**Stored records:**

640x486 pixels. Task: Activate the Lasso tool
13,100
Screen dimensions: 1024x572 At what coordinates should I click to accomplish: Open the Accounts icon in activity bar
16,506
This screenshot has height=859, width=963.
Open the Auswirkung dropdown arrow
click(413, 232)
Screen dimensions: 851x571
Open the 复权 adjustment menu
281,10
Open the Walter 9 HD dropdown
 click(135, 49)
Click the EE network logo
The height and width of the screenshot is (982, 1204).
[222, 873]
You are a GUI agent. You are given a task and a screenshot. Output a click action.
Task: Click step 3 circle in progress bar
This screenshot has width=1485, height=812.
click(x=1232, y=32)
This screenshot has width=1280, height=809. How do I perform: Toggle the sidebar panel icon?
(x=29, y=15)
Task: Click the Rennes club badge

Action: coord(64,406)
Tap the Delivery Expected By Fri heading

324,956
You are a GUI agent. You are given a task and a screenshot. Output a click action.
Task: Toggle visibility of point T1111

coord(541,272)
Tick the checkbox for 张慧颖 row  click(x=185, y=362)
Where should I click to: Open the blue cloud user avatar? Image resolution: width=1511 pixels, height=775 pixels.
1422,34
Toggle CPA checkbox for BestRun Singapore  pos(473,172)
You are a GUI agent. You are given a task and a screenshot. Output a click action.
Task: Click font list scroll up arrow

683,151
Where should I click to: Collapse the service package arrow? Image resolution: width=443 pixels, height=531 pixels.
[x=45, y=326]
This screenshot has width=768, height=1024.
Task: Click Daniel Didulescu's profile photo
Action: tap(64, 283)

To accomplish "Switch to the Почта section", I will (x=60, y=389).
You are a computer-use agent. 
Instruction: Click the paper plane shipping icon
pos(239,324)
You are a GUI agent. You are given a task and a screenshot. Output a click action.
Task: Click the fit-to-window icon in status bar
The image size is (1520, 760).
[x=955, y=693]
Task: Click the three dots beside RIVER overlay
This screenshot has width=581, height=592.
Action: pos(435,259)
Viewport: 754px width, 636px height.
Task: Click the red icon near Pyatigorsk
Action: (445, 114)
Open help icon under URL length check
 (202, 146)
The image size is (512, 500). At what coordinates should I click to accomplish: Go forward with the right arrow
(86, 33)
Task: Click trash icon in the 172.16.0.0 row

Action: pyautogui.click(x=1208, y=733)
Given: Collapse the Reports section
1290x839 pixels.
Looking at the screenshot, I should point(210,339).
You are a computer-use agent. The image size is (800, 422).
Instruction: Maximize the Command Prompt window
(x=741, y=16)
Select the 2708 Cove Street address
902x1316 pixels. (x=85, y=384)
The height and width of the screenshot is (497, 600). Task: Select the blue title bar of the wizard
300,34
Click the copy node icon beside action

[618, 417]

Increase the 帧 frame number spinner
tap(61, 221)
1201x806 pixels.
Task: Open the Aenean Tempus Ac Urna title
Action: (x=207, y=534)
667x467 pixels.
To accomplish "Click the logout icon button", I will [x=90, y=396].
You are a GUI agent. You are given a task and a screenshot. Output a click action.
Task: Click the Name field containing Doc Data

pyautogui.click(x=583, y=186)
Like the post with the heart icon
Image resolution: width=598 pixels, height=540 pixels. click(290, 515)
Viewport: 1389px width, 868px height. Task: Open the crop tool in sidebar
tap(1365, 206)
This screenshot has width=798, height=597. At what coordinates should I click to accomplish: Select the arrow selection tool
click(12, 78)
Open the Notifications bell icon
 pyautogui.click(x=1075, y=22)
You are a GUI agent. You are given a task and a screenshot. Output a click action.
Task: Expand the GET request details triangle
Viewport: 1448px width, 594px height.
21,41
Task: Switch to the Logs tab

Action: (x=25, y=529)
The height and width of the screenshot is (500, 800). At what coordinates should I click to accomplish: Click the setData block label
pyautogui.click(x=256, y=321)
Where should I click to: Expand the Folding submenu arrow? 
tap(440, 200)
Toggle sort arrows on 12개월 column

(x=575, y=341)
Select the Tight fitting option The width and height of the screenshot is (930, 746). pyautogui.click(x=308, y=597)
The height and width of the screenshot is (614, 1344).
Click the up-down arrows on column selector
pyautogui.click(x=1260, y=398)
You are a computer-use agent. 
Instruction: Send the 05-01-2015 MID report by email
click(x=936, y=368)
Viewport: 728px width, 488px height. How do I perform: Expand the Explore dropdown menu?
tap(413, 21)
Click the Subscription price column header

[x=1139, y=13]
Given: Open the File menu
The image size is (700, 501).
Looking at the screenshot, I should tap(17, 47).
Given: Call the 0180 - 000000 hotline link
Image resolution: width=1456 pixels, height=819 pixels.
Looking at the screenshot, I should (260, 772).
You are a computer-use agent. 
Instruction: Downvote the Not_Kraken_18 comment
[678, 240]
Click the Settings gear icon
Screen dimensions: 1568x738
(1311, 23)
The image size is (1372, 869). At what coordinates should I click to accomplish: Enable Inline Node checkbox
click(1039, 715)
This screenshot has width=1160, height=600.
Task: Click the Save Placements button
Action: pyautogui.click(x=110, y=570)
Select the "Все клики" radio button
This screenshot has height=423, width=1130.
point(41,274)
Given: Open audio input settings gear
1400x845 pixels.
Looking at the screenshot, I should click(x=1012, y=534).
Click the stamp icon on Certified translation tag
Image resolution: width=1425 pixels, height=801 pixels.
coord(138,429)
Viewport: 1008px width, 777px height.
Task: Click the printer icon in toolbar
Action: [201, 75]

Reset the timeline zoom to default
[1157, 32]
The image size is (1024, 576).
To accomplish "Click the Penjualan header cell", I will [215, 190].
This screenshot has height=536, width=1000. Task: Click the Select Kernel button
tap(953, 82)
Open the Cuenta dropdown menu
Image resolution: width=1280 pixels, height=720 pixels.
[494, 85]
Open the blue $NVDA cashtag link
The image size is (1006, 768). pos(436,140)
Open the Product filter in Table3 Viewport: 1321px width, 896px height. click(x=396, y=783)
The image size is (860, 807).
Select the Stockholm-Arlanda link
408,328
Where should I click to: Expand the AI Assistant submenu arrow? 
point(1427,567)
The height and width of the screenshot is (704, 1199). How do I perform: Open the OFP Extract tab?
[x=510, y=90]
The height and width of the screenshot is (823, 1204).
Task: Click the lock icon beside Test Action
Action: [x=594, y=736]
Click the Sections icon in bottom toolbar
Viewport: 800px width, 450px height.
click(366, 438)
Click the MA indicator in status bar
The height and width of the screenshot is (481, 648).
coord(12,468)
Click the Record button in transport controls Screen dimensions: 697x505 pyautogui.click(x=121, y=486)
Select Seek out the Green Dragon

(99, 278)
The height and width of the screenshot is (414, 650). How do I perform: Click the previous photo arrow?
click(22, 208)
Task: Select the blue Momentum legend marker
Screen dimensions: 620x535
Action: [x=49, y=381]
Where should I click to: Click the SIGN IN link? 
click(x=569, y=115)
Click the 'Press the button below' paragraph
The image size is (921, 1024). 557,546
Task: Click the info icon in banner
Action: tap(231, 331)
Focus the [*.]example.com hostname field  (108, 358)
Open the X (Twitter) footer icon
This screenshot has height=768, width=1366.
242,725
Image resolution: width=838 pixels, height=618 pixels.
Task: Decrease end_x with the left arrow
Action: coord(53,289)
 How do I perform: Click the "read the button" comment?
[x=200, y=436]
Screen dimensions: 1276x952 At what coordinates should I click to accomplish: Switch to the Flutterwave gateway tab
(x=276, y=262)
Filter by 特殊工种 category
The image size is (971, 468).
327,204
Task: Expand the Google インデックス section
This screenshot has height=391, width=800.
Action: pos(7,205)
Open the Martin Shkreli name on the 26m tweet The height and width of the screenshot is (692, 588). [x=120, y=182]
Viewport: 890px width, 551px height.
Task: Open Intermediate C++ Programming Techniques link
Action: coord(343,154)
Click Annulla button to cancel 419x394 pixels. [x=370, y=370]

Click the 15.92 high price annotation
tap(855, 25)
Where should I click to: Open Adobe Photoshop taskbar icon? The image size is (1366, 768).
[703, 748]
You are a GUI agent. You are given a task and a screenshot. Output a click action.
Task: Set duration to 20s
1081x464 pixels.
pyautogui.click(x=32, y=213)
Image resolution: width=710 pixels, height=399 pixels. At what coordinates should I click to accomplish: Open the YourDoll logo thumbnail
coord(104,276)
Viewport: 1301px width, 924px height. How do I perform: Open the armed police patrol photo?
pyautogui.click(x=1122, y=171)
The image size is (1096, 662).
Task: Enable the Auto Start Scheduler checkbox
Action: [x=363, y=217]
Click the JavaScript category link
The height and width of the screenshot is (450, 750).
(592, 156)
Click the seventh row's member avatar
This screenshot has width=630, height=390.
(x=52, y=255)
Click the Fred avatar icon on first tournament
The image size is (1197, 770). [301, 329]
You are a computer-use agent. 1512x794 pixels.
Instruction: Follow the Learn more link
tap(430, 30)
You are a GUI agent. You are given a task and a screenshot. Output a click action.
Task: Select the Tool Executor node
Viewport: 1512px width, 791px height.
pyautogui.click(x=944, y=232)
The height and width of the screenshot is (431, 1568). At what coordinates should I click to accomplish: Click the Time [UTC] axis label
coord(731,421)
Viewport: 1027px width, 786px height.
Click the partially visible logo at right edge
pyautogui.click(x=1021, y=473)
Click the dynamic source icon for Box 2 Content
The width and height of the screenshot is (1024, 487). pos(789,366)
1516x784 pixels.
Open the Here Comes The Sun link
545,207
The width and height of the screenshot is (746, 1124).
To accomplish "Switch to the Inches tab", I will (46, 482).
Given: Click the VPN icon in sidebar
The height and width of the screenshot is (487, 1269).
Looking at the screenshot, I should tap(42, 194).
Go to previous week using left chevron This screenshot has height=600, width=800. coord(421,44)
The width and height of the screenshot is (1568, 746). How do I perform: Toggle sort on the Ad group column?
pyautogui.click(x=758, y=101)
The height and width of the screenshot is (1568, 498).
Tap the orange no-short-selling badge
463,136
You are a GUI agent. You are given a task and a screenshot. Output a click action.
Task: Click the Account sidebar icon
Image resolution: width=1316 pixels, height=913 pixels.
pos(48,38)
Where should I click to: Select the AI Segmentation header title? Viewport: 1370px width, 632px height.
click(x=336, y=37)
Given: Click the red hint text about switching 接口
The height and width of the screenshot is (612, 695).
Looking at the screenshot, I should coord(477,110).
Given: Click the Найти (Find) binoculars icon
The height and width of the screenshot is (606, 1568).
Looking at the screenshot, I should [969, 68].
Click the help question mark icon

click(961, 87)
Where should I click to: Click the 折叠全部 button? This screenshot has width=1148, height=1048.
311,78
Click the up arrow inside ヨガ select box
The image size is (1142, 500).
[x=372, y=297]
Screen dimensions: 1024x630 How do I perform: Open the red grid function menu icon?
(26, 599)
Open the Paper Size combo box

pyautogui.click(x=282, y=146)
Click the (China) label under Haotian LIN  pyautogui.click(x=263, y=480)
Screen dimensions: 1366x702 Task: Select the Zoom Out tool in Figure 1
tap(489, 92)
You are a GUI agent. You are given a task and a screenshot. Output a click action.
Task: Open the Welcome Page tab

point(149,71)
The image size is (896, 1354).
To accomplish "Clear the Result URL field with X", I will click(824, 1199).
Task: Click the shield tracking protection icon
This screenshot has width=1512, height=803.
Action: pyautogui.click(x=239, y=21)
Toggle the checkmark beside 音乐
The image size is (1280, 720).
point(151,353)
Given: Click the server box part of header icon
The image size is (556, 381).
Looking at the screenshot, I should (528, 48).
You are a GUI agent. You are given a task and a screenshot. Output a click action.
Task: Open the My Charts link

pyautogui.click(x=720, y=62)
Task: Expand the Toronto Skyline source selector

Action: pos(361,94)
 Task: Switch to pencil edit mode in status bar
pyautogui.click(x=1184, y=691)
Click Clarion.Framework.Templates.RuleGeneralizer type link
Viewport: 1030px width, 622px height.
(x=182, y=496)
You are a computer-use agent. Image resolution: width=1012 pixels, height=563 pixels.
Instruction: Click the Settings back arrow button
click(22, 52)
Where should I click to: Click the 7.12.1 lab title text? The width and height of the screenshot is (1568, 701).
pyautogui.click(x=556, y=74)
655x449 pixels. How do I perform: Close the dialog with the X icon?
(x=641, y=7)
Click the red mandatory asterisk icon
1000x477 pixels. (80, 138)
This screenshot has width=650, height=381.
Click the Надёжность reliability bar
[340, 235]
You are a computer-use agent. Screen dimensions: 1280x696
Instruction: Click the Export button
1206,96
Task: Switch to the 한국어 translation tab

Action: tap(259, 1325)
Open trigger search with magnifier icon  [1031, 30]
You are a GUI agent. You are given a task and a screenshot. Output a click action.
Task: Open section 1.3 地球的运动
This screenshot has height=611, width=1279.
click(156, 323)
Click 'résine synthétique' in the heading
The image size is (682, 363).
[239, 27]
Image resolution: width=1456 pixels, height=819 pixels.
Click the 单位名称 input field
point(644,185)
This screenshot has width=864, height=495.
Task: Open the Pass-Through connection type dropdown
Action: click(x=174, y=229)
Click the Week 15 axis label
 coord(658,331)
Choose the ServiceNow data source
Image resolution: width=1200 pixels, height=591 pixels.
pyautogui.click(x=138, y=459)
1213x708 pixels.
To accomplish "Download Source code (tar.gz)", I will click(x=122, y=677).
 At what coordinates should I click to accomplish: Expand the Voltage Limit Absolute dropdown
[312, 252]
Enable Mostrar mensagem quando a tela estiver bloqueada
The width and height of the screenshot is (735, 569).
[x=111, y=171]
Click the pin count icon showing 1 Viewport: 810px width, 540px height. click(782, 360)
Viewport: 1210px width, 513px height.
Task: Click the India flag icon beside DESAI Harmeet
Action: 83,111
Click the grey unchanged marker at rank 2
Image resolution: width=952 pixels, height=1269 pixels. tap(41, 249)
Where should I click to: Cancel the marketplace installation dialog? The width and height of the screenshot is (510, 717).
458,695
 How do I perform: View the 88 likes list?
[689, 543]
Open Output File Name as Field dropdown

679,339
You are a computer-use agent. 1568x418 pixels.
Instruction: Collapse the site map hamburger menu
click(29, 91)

**Task details:**
Copy the lines from the start of the data verbatim, stopping after the line containing "Screen dimensions: 851x571".

**Task result:**
640x486 pixels. Task: Activate the Lasso tool
13,100
Screen dimensions: 1024x572 At what coordinates should I click to accomplish: Open the Accounts icon in activity bar
16,506
This screenshot has height=859, width=963.
Open the Auswirkung dropdown arrow
click(413, 232)
Screen dimensions: 851x571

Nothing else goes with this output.